新しもの好きの江戸っ子を驚かせたひとつが、日本初の「自動改札機」でした。アメリカから輸入したこの機械、手前の箱に運賃の10銭を直接投入すると、バーがひとり分だけ回って入場できる仕組みで、ターンスタイルと呼ばれました。
開業当時の面影を残す改札口
開業直後(1928年2月)の現JR上野駅方面改札口の写真が残されています。
実際に営業中の駅を撮影したものか、宣伝用の写真撮影かは不明ですが、改札の向こう側で小銭入れを開いて10銭硬貨を探すお父さんと、満面の笑顔で改札に駆け寄る少女が印象的な1枚です。
コンクリートむき出しの柱と天井は、現在の駅構内とは随分異なるように見えるかもしれませんが、2本の柱が自動改札機を挟む改札口の構造は、実は今も変わりません。
階段の向こうからのぞくマーキュリー像
改装工事以前、上野駅のマーキュリー像は、JR上野駅方面改札内正面の駅事務室入口付近に置かれていましたが、全面リニューアルで駅事務室は移設され、跡地にはエキナカ商業施設「Echika fit 上野」が設置されました。
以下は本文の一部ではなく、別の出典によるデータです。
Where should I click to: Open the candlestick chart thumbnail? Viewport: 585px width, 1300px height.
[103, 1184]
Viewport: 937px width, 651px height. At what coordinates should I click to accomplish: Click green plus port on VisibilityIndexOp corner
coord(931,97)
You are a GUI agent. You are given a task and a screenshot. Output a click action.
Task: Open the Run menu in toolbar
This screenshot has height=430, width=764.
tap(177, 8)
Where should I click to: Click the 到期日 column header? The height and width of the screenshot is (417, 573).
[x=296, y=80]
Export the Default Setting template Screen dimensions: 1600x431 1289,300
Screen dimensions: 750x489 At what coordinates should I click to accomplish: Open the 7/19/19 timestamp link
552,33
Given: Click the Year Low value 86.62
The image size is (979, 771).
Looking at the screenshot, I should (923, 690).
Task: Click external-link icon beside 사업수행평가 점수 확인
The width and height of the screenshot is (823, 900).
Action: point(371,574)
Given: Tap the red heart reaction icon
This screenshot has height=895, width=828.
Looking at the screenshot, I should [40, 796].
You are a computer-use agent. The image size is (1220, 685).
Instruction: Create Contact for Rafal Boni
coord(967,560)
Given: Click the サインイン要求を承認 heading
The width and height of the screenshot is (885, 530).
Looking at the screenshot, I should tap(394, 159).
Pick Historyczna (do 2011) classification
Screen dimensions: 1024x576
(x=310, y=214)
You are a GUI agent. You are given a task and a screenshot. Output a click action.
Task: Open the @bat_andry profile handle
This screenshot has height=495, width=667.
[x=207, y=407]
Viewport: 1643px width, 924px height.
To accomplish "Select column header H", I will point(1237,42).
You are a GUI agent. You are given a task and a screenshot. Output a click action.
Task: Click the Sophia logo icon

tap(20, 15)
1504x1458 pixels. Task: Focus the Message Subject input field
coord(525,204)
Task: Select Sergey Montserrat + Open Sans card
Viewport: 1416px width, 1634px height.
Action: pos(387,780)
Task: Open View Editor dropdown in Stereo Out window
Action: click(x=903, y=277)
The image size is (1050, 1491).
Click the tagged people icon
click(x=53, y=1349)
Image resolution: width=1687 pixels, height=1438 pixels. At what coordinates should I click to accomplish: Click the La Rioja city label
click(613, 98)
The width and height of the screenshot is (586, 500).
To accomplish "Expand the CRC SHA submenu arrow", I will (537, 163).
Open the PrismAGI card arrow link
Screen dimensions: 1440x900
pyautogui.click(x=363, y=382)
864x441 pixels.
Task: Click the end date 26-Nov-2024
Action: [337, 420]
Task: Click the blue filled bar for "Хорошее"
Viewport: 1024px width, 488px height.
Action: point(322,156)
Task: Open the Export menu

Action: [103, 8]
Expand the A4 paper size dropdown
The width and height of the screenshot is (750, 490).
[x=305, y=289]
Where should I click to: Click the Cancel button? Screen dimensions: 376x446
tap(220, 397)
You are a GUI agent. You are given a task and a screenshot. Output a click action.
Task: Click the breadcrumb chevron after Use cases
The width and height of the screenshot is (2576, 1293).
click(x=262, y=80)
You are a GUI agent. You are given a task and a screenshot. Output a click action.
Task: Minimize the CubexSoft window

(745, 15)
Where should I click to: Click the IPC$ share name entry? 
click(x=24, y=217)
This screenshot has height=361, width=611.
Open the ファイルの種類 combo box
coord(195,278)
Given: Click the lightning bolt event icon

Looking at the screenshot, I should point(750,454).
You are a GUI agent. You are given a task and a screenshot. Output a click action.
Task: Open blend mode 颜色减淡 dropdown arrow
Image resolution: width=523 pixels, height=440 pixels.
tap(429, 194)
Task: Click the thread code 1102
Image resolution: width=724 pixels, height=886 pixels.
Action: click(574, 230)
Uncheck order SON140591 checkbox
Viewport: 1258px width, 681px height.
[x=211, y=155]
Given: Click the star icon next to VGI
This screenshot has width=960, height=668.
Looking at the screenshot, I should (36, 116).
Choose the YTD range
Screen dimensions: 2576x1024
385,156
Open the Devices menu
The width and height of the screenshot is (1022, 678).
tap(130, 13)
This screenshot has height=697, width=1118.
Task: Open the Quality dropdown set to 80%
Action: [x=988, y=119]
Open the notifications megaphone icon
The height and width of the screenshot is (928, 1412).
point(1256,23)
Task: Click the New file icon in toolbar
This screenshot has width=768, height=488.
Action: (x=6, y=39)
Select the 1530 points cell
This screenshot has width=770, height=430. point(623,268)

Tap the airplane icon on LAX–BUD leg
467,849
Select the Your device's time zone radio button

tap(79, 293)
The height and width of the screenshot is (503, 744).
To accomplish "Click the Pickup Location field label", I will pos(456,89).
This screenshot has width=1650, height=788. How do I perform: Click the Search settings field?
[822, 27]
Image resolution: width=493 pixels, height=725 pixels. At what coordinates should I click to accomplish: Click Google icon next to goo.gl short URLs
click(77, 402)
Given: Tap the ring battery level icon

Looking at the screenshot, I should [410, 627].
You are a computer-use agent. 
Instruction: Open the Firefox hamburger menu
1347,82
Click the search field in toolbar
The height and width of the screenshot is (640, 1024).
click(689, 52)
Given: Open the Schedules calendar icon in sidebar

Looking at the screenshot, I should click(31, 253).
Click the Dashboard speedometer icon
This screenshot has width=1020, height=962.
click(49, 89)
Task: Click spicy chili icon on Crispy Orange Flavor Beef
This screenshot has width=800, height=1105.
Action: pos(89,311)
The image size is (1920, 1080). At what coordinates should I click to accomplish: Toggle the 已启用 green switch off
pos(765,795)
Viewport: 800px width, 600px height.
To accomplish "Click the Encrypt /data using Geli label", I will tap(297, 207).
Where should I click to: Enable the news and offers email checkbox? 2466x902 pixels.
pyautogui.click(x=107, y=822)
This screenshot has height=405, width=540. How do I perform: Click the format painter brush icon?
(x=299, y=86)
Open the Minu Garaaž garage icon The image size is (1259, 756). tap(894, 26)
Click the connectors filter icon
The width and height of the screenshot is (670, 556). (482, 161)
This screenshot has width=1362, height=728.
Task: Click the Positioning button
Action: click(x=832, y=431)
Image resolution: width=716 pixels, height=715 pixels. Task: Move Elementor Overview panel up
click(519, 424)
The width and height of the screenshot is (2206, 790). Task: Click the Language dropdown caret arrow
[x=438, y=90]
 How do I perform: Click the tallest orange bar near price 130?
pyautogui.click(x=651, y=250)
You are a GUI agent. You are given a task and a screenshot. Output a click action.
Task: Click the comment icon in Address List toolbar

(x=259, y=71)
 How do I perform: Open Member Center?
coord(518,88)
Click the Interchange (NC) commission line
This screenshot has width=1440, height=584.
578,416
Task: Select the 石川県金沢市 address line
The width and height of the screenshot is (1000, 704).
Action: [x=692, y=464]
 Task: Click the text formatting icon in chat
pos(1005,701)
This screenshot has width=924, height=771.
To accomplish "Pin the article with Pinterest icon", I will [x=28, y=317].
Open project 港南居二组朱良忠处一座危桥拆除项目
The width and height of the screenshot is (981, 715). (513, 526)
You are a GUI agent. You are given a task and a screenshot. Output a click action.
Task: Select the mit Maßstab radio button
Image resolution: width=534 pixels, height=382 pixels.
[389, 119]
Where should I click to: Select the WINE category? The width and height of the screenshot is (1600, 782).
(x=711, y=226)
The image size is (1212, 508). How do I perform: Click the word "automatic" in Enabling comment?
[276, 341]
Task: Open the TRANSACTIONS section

マーキュリー像はどこに行ってしまったのでしょうか。
気付いていない人が多いかもしれませんが、マーキュリー像は今も銀座・渋谷方面1番線ホームに降りる乗客を見守っているのです。階段を降りる際、ちょっと視線をあげてみてください。階段上に新設された待合室「mercury patio(マーキュリーパティオ)」内に設置されたマーキュリー像がちらっと見えるはずです。
ホームにも歴史がいろいろ
「美術館のある街」をコンセプトにリニューアルされた上野駅には、銀座線の歴史を示す品々がまるで博物館のように展示されています。
戦前期を代表するグラフィックデザイナー・杉浦非水がデザインした開業告知ポスター(レプリカ)、開業当初に上野駅の壁面に使われていたスクラッチタイル、1927年から66年間使われた第三軌条(給電用のレール)に加え、1974年から2017年まで使われた、電車の到着を知らせる表示器も、「現役」時代と同様に点灯する状態で展示されています。